NCBI's sustained operation — funded by the National Library of Medicine, maintained across administrations, technically upgraded over decades — is the field's primary example of what TRUST-compliant infrastructure looks like in practice. But NCBI cannot hold everything. The ecosystem of smaller repositories and consortium-specific portals that host the most specialized biomedical datasets operates with significantly less institutional stability. When a Data Coordination Center's funding ends, when a principal investigator moves institutions, when a small repository runs out of storage budget — the data it held may not disappear immediately, but its long-term accessibility becomes genuinely uncertain.
What Needs to Change and What Is Actually Changing
The NIH Data Sharing Policy that came into full effect in 2023 represents the most significant policy lever the field has yet applied to the FAIR gap. By mandating that all NIH-funded research share its data according to a Data Management and Sharing Plan, and requiring that those plans be reviewed and approved before funding is awarded, the policy puts FAIR compliance on the critical path of the research process rather than treating it as a post-publication aspiration.
The practical implementation has been uneven. Data Management and Sharing Plans vary significantly in quality. Repository selection is often driven by what is most convenient for the investigator rather than what produces the most FAIR-compliant outcome. The burden of producing FAIR-compliant metadata falls primarily on the researcher, whose training and incentives are oriented toward scientific discovery rather than information science.
What is actually changing — slowly, structurally — is the tooling. The NCBI Submission Portal, which continues to expand support for eukaryotic nuclear sequences as part of the transition from the older BankIt system, now provides interactive workflows that guide submitters through the creation of BioProject and BioSample records that improve FAIR alignment. The submission process is doing more of the metadata work, rather than relying on the submitter to independently understand what metadata is required for downstream discovery and reuse.
This is the right direction. It does not yet constitute a solution to the discovery problem at the scale that the NIH Data Sharing Policy envisions.
The Library Perspective
Biomedical libraries occupy a specific position in this challenge. They have the professional expertise in metadata, in controlled vocabulary, in the design of discovery systems — that the research community largely lacks. And they are structurally positioned to engage with both the policy dimension and the technical dimension of the FAIR gap in ways that neither funders nor researchers can manage independently.
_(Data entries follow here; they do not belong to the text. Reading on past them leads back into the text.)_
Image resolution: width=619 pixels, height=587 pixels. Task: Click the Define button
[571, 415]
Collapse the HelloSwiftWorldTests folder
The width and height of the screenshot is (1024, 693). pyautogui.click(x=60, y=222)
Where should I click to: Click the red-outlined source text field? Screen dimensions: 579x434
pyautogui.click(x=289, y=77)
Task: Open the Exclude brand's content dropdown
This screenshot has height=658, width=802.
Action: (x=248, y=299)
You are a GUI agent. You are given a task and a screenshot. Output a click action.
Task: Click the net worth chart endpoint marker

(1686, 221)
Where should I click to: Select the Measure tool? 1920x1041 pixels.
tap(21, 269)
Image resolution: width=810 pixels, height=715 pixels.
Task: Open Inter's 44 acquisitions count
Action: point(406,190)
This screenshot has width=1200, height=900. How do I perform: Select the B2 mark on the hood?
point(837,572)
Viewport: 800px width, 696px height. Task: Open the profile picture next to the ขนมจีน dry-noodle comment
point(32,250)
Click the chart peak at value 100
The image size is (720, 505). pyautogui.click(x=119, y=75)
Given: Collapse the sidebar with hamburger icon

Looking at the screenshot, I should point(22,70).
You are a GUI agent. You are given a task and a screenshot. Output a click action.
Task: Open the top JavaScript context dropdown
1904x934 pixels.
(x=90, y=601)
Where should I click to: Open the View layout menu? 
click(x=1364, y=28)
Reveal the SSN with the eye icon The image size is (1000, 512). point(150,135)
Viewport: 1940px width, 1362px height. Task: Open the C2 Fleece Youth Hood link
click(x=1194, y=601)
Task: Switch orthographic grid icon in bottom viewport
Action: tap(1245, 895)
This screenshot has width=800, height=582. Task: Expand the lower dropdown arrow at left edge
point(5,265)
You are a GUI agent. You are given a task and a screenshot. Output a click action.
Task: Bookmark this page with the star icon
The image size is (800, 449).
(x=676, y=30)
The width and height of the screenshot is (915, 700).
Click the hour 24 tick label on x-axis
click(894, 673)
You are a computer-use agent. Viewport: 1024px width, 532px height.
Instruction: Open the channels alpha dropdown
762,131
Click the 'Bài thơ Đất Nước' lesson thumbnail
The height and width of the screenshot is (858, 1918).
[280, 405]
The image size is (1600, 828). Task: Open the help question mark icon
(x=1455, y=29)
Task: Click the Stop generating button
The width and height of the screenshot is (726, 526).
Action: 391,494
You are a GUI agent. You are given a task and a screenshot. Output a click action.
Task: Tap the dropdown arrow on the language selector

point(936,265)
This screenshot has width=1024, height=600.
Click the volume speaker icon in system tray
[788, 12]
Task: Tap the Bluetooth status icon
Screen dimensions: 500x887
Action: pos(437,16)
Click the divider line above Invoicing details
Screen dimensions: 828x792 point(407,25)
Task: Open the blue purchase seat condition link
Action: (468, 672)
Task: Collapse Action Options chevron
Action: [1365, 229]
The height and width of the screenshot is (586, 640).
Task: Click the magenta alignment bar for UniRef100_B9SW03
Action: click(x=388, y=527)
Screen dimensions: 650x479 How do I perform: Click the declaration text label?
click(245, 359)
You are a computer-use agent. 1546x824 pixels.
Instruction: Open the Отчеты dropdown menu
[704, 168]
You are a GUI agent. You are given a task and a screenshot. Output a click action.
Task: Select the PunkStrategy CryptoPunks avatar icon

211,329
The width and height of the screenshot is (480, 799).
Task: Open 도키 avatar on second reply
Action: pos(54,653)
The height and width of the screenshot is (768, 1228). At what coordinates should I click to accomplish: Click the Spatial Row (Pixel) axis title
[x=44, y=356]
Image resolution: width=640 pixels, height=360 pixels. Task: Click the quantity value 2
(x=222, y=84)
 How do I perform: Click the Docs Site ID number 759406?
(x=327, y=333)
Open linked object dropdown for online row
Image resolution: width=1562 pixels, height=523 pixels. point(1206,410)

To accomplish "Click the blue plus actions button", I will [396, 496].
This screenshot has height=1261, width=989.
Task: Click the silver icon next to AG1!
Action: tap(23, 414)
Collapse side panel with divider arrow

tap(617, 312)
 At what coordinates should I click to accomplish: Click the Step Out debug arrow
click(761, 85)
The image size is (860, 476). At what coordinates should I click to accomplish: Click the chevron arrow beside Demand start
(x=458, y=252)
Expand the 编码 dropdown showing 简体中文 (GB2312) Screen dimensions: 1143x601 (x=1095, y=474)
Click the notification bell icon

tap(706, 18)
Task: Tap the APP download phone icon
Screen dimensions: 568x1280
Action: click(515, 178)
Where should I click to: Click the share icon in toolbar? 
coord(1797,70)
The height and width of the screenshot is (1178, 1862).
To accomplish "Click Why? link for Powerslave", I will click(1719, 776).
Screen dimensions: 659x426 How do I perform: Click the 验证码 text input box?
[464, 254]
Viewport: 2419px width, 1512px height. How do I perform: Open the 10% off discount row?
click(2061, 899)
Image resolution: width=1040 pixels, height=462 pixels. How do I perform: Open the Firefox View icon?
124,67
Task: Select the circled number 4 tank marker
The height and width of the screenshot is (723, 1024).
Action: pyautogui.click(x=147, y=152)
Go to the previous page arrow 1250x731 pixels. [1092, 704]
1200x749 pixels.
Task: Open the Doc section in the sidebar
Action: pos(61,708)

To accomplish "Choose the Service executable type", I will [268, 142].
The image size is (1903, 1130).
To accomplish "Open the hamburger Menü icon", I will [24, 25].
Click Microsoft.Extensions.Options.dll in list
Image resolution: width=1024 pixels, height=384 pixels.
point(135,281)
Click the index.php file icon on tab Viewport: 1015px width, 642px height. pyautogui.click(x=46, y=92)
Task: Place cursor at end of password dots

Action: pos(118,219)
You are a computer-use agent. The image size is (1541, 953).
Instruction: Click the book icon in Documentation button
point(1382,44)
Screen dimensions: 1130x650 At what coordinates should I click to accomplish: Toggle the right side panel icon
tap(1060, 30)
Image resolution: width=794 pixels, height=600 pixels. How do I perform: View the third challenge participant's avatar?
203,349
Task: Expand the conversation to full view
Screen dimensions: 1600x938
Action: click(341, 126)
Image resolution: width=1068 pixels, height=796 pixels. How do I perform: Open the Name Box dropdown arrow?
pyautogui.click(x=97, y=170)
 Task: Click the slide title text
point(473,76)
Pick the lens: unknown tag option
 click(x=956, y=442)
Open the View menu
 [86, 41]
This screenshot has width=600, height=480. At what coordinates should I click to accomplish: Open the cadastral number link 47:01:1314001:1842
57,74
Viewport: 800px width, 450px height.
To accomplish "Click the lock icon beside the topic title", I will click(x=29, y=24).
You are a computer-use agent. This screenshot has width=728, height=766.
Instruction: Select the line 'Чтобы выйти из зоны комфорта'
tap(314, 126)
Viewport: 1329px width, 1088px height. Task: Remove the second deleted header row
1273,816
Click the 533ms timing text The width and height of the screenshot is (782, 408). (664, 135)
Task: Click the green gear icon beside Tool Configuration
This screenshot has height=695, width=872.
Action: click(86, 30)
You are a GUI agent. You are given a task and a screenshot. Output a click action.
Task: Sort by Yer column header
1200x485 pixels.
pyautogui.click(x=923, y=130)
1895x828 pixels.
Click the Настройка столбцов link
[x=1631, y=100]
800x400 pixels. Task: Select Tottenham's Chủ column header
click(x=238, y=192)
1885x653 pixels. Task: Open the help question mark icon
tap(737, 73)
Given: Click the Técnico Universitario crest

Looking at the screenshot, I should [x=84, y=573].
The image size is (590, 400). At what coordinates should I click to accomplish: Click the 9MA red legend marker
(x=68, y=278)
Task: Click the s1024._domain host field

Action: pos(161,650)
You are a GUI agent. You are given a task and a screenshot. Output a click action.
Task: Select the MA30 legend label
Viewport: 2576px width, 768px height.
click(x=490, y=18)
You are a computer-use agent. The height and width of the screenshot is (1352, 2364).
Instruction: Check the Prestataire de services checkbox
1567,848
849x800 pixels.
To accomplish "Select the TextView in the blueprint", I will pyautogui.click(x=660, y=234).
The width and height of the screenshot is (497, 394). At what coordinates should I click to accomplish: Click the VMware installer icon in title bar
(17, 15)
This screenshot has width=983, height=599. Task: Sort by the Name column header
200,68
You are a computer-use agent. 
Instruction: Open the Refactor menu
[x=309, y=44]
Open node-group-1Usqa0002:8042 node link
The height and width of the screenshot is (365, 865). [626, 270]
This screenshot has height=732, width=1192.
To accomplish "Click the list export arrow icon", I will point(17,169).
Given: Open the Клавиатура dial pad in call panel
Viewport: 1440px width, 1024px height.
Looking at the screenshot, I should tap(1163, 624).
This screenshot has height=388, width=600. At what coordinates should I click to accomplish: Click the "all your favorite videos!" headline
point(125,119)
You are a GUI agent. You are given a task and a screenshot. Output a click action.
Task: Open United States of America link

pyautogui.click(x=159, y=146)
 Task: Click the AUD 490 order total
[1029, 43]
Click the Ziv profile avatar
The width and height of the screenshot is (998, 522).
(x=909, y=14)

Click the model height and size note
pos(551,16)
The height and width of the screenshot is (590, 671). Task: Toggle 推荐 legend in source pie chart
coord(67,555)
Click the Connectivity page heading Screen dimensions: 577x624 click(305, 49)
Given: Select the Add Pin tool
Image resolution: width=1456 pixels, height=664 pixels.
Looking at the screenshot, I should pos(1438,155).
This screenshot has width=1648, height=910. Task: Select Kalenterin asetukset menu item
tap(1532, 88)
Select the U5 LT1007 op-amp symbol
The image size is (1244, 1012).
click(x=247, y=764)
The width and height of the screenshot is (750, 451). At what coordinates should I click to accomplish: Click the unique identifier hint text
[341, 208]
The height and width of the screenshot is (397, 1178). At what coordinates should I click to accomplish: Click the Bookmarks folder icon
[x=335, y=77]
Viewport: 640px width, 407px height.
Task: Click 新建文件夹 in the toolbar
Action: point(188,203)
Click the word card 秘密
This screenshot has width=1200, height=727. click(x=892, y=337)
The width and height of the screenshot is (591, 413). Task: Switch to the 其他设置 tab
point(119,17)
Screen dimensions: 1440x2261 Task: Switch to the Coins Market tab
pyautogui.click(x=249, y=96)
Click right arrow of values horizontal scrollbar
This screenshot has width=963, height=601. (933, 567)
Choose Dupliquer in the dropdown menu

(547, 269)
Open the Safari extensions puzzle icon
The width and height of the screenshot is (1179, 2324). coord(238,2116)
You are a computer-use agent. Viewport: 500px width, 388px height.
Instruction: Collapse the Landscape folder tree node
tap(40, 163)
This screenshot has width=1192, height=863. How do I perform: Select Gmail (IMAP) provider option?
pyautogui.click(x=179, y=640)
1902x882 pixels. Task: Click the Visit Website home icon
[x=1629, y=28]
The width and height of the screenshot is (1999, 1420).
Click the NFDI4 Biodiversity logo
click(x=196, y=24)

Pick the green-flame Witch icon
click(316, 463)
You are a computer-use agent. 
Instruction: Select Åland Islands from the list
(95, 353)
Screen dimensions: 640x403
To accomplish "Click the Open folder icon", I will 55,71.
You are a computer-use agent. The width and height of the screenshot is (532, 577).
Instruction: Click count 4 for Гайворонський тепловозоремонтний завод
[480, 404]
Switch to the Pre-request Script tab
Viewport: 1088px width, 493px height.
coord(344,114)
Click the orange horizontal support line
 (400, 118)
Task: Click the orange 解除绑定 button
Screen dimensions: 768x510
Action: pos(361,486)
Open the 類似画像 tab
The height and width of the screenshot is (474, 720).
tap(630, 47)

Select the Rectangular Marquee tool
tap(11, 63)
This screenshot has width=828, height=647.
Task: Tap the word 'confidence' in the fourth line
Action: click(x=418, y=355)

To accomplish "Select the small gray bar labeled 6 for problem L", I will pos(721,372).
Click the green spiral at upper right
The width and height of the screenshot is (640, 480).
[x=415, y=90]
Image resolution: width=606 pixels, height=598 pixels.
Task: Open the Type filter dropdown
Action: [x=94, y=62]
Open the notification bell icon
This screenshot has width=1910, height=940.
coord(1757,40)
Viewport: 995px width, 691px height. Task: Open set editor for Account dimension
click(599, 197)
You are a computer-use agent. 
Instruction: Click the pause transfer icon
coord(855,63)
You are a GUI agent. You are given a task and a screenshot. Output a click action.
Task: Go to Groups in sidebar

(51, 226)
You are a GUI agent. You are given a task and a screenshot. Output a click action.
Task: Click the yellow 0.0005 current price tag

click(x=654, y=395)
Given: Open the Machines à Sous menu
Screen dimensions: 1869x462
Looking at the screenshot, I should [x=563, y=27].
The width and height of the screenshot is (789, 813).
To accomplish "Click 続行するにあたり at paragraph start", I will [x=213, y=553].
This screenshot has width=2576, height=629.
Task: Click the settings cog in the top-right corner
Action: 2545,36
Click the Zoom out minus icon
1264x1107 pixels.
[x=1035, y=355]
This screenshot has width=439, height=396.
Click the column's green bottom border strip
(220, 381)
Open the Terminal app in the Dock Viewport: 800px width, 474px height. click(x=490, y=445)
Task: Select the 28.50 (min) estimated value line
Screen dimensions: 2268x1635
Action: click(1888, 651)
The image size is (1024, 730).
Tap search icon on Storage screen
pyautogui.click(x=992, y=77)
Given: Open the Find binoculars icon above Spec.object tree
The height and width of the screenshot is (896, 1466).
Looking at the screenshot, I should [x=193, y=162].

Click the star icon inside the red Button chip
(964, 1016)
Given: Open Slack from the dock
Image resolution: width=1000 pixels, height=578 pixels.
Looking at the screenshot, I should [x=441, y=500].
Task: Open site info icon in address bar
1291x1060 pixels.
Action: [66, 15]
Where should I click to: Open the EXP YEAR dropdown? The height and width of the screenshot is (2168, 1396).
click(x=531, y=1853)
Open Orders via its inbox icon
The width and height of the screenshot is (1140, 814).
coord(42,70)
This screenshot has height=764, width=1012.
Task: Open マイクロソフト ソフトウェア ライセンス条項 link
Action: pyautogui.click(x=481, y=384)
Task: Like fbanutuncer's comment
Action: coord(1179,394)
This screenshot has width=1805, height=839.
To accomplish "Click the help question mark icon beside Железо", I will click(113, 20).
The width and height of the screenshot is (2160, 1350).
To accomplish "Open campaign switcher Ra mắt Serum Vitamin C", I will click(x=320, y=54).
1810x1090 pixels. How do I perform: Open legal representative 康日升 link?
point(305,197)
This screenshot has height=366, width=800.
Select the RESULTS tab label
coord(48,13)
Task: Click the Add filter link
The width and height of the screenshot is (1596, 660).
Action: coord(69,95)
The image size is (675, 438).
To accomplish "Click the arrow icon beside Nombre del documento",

What the field needs from its library community is not more FAIR compliance documentation. It is operational engagement with the discovery problem — the development of metadata enhancement tools, the maintenance of crosswalks between the vocabulary systems used by different biomedical repositories, the design of researcher-facing interfaces that make FAIR metadata production a natural consequence of normal research workflow rather than a separate compliance burden.
The JCDL community has contributed significantly to this problem space over more than two decades. The 2026 conference tracks on Metadata and Semantics and on Infrastructure and Systems are precisely the right forums for advancing this work. The genomic data ecosystem is large, consequential, and partially broken in ways that digital library expertise is specifically equipped to address. The gap between stated commitment and operational capability does not close by itself.